Question

Find the point at which the line $$y=-4 x-7$$ is tangent to the graph of $$y=e^{x^{2}-4}$$.

Answer

**step1 Problem Understanding and Definition of Tangency**

To find the point at which a line is tangent to a curve, two conditions must be met at that specific point:
1. The point must lie on both the line and the curve (i.e., their y-coordinates must be equal for the same x-coordinate).
2. The slope of the curve at that point must be equal to the slope of the line.
This problem involves the concept of derivatives (calculus) to determine the slope of the curve. These concepts are typically taught at a higher educational level than elementary or junior high school mathematics. However, we will proceed with the rigorous solution using these necessary mathematical tools.

**step2 Determine the Slope of the Line**

The equation of the given line is in the slope-intercept form $$y = mx + b$$, where 'm' represents the slope and 'b' is the y-intercept. We can directly identify the slope from the given equation.

$$y = -4x - 7$$

By comparing this equation to the general form $$y = mx + b$$, we find the slope of the line.

Slope of the line = -4

**step3 Determine the Slope of the Curve using Differentiation**

To find the slope of the curve $$y = e^{x^2-4}$$ at any point, we need to calculate its derivative. This mathematical process, called differentiation, provides a formula for the instantaneous slope of the curve at any given x-coordinate.

Let the curve be represented by $$f(x) = e^{x^2-4}$$

Using the chain rule for differentiation, which is applied when a function is composed of another function, we differentiate the outer function (the exponential function) and then multiply by the derivative of the inner function ($$x^2-4$$).

$$f'(x) = \frac{d}{dx}(e^{x^2-4})$$

$$f'(x) = e^{x^2-4} \cdot \frac{d}{dx}(x^2-4)$$

$$f'(x) = e^{x^2-4} \cdot (2x)$$

$$f'(x) = 2xe^{x^2-4}$$

This expression, $$f'(x)$$, represents the slope of the curve at any specific x-coordinate.

_LISTED RECORDS_:

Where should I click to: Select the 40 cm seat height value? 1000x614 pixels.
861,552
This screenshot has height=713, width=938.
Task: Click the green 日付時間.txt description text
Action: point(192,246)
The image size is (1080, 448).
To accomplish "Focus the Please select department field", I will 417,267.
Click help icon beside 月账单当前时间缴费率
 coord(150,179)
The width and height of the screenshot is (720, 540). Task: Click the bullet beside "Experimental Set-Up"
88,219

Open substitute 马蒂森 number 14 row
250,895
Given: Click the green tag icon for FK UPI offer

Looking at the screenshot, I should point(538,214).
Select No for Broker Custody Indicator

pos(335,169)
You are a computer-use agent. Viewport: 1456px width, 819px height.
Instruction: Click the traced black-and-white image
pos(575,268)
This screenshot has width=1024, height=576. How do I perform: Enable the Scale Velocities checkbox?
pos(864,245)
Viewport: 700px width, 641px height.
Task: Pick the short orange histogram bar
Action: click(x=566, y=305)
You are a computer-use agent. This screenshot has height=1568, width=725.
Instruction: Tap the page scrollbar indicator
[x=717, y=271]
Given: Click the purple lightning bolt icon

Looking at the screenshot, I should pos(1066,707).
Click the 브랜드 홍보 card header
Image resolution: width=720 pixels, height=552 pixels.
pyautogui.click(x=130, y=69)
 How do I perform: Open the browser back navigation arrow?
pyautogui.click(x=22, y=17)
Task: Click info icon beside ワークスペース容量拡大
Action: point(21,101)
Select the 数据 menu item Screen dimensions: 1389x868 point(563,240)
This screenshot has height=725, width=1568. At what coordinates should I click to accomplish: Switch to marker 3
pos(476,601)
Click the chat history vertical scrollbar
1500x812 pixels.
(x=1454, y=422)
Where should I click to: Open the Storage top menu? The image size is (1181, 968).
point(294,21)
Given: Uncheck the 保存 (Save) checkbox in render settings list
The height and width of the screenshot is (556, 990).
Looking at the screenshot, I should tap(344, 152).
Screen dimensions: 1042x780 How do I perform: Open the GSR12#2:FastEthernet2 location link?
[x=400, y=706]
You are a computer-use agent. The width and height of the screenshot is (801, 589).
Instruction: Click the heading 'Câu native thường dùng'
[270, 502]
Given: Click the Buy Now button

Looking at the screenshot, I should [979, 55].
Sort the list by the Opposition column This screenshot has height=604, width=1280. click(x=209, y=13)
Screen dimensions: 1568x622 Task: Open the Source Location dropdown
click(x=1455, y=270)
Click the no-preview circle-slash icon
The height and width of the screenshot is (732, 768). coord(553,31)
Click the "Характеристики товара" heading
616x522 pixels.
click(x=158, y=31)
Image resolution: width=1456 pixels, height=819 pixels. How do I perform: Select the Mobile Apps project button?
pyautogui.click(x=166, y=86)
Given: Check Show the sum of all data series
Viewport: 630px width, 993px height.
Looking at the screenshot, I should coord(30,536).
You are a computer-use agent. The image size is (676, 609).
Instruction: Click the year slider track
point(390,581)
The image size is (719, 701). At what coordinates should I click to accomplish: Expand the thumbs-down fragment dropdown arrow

_EXERCISE INSTRUCTIONS_:
A) Summarize the worked solution in two sentences.
B) Reproduce everything in the worked solution from "2. The slope" down to "necessary mathematical tools.".
C) According to the worked solution, what is the slope of the line y = -4x - 7?

_OUTPUTS IN ORDER_:
A) To find where the line y = -4x - 7 is tangent to y = e^(x^2 - 4), the point must lie on both graphs, and the curve's slope there must equal the line's slope. The line's slope is read off as -4, and the chain rule gives the curve's slope as f'(x) = 2xe^(x^2 - 4).

B)
2. The slope of the curve at that point must be equal to the slope of the line.
This problem involves the concept of derivatives (calculus) to determine the slope of the curve. These concepts are typically taught at a higher educational level than elementary or junior high school mathematics. However, we will proceed with the rigorous solution using these necessary mathematical tools.

C) The slope of the line is -4.